Key reinsurers in Britain will be hit to some extent by the damaging events on the eastern seaboard of the US.
Those same reinsurers hold the strings in terms of new insurance conditions arising in New Zealand after the Canterbury quakes of 2010 and 2011.
That includes higher premiums being set, and higher excesses paid by the insured for future events.
Council chief executive Chris Ryan said he thought it was highly unlikely the impact of the US damage on insurers and reinsurers would impact on New Zealand.
Hurricanes and storm events were factored into different parts of the reinsurance market.
"They factor in those storms which are a fairly regular occurrence on the northeast of the US," Ryan said.
Preliminary estimates of damage range between US$10 billion and US$20 billion.

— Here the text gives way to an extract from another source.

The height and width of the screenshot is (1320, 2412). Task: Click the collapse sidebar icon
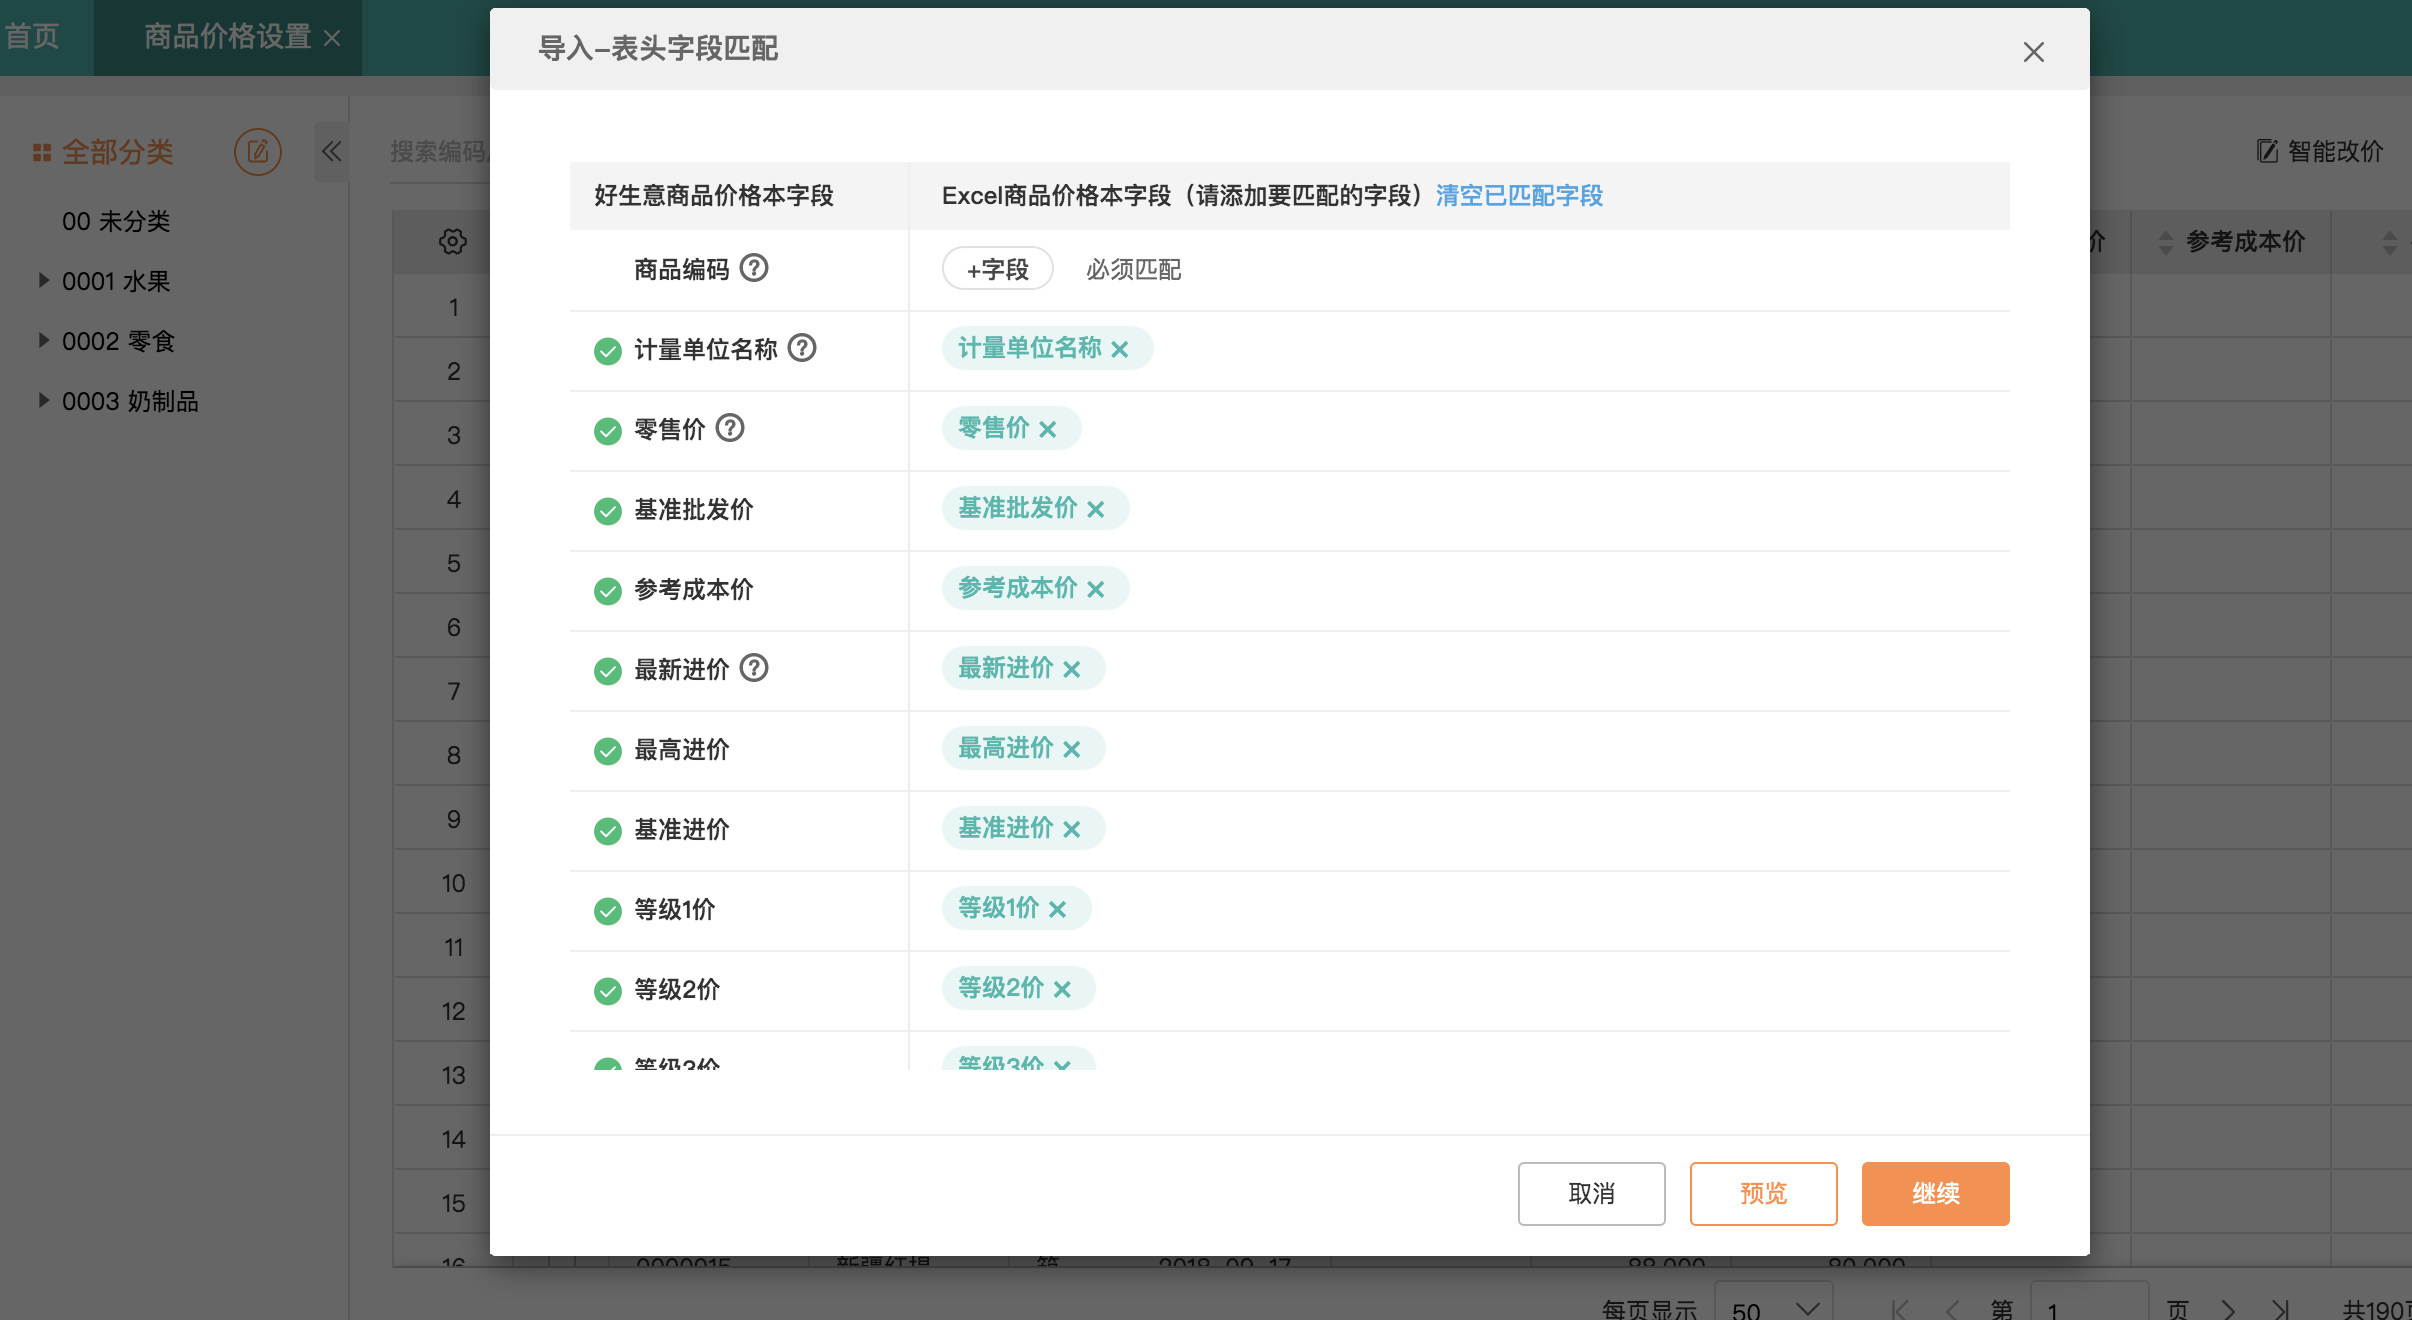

That could top last year's Hurricane Irene, which cost US$15.8b, and the total economic impact from the slowdown from damage could be much higher, according to an Associated Press report.
Because the storm had hit a highly populated region, with "one of the highest concentrations of wealth in the world", the damage was likely to run into the billions, analysts at Morgan Stanley said.
Another New Zealand industry participant, who did not want to be named, said it was likely the European reinsurers would be less exposed to the damage in the US.
That was because a greater proportion of the insured damage would be carried by the individual insurers themselves.
"[The damage] was spread across a wide range of businesses, and therefore subsequently a lesser proportion was [covered by] the reinsurers.
" I know in the Canterbury scenario something like 80-90 per cent of the costs are borne by reinsurers, a lower percentage if that's what eventuates in the eastern seaboard, mitigates the reinsurers then putting up their charges still further."
Peter MacLeod, of London Market Services who represented Lloyd's insurance members in New Zealand, said he doubted there would be a significant impact from Hurricane Sandy despite insurance cover in the US making up 40 per cent of the Lloyd's market.
"It's an impact on them but they can take it. That's what the insurance industry is all about."
The US was a big market, with premiums paid across the whole of that country, enabling those areas hit on the east "to take it on the chin", said MacLeod, who has worked as a loss adjustor in the Caribbean.